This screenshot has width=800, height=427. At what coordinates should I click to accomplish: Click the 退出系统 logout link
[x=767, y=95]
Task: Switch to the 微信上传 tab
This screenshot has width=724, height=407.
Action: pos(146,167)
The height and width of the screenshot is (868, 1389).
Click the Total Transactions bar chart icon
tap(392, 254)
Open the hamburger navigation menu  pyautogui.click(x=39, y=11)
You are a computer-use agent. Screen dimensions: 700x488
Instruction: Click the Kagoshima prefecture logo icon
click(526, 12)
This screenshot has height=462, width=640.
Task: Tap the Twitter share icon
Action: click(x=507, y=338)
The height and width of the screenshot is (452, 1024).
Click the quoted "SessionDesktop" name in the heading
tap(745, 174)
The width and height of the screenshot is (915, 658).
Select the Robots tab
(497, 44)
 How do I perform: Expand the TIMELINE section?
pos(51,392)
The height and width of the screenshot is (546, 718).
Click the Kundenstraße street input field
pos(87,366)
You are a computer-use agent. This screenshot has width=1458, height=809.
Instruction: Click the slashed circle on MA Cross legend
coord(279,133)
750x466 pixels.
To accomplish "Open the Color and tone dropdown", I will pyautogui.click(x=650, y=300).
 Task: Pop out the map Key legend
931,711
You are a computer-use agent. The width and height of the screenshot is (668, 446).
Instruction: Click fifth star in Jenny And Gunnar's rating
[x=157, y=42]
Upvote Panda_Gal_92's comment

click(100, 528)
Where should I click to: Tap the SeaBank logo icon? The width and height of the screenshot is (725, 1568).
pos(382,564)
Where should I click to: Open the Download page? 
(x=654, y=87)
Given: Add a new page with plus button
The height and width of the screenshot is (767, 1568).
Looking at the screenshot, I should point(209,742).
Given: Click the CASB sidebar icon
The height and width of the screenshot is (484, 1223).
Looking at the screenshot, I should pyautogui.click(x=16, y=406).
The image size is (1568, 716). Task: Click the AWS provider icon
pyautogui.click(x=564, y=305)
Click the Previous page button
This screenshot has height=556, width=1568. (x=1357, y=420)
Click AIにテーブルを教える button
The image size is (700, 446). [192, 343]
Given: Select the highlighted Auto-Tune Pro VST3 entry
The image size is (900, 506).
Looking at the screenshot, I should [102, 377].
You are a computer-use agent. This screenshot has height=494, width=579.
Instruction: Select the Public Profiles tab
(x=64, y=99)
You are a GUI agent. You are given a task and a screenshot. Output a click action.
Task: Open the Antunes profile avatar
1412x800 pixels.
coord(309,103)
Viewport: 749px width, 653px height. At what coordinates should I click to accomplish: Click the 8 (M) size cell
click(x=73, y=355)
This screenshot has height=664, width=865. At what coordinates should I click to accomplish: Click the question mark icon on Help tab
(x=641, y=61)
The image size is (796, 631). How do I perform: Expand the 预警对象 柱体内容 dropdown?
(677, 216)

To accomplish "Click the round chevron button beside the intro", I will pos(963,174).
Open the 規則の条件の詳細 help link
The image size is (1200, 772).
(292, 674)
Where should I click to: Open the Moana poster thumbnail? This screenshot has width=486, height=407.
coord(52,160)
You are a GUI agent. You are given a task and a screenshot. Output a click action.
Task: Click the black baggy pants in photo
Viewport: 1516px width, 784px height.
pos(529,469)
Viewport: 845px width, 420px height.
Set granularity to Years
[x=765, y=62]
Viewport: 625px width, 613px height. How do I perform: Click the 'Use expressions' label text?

______

▶ [Problem] The lines to copy are those above that contain the string "agent".

▶ [The answer]
You are a computer-use agent. Screen dimensions: 700x488
You are a computer-use agent. This screenshot has width=1458, height=809.
You are a computer-use agent. The width and height of the screenshot is (668, 446).
You are a computer-use agent. This screenshot has height=494, width=579.
You are a GUI agent. You are given a task and a screenshot. Output a click action.
You are a GUI agent. You are given a task and a screenshot. Output a click action.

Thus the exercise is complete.